─── EXCERPTED RECORDS
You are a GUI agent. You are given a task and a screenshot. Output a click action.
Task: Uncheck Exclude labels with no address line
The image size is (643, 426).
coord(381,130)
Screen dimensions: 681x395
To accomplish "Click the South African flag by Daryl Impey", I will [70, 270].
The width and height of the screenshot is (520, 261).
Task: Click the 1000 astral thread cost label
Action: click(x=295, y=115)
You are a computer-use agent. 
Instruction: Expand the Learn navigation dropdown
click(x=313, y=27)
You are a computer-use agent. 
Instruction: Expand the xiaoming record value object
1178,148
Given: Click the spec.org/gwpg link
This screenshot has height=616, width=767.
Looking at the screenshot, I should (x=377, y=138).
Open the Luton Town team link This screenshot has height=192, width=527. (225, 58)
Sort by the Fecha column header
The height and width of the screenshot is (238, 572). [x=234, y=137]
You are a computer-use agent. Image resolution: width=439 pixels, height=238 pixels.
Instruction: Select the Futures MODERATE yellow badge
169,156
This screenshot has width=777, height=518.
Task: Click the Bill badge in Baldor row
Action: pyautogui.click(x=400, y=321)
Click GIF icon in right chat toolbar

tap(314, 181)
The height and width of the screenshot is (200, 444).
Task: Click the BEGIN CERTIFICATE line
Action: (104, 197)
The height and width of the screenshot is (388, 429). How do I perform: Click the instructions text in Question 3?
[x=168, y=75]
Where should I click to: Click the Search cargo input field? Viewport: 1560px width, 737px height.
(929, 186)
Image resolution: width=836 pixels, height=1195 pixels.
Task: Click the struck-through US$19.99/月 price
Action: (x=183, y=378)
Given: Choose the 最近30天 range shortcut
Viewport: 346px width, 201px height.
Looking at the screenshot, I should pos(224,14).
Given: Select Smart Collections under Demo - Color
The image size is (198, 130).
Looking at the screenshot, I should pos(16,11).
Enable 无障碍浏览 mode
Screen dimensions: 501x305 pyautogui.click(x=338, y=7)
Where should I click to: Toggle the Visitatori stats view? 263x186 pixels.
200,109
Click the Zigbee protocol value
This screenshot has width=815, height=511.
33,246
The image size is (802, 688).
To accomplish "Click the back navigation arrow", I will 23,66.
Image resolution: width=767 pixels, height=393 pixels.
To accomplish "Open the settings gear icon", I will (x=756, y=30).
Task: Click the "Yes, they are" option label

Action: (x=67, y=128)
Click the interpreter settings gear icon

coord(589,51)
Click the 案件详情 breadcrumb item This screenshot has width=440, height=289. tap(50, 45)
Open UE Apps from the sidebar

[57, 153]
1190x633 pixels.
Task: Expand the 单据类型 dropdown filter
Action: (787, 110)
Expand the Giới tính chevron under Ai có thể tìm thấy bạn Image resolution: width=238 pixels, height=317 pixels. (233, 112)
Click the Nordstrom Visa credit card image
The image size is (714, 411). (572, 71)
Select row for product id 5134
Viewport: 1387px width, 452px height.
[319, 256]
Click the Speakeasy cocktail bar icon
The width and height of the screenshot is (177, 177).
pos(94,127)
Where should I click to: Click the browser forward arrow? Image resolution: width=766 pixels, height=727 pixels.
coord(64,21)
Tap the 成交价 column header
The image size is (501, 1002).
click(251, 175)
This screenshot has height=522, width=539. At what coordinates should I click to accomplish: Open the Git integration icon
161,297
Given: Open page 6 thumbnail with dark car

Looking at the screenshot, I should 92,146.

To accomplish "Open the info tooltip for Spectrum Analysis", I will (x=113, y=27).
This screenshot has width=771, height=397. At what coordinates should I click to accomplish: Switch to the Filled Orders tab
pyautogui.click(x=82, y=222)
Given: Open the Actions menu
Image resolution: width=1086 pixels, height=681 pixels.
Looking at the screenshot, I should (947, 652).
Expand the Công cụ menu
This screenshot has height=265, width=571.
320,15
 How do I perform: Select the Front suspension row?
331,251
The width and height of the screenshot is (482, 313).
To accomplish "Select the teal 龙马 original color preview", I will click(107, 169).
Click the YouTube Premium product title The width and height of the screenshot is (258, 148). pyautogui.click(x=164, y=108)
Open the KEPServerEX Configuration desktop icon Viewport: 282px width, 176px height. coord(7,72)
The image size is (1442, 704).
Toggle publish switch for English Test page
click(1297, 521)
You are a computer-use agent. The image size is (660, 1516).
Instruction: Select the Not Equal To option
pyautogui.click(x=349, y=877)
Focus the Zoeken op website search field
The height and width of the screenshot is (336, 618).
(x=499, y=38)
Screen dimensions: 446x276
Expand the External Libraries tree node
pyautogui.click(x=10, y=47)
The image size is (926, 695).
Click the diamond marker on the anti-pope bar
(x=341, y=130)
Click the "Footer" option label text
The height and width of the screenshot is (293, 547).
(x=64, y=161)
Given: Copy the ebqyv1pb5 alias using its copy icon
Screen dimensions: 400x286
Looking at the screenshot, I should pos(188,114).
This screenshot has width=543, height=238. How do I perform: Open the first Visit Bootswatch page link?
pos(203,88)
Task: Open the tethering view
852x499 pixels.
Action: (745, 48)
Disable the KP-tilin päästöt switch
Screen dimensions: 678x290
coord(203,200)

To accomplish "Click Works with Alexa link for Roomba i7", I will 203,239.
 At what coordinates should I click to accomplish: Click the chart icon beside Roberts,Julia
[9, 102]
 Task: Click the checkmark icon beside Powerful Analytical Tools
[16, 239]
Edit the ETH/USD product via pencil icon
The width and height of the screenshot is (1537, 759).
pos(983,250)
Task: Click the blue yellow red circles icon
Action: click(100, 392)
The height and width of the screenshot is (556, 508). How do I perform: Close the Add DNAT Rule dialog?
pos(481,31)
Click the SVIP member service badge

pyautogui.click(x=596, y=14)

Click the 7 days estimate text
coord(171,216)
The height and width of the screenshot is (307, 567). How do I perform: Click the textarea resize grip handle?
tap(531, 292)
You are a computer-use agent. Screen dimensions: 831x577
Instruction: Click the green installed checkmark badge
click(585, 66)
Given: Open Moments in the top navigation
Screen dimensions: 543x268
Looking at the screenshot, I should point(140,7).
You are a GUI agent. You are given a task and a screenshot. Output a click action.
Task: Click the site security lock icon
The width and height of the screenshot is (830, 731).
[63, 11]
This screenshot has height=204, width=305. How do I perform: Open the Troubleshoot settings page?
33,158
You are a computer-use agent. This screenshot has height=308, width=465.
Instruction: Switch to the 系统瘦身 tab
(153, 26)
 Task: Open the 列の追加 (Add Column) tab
──────
#### PROBLEM TO WORK ON:
Wherever a line contains the string "agent", copy that line from the data.

#### THE COMPLETED TASK:
You are a GUI agent. You are given a task and a screenshot. Output a click action.
You are a computer-use agent. 
You are a computer-use agent. 
You are a computer-use agent. Image resolution: width=439 pixels, height=238 pixels.
You are a computer-use agent. The image size is (660, 1516).
You are a computer-use agent. Screen dimensions: 831x577
You are a GUI agent. You are given a task and a screenshot. Output a click action.
You are a computer-use agent. This screenshot has height=308, width=465.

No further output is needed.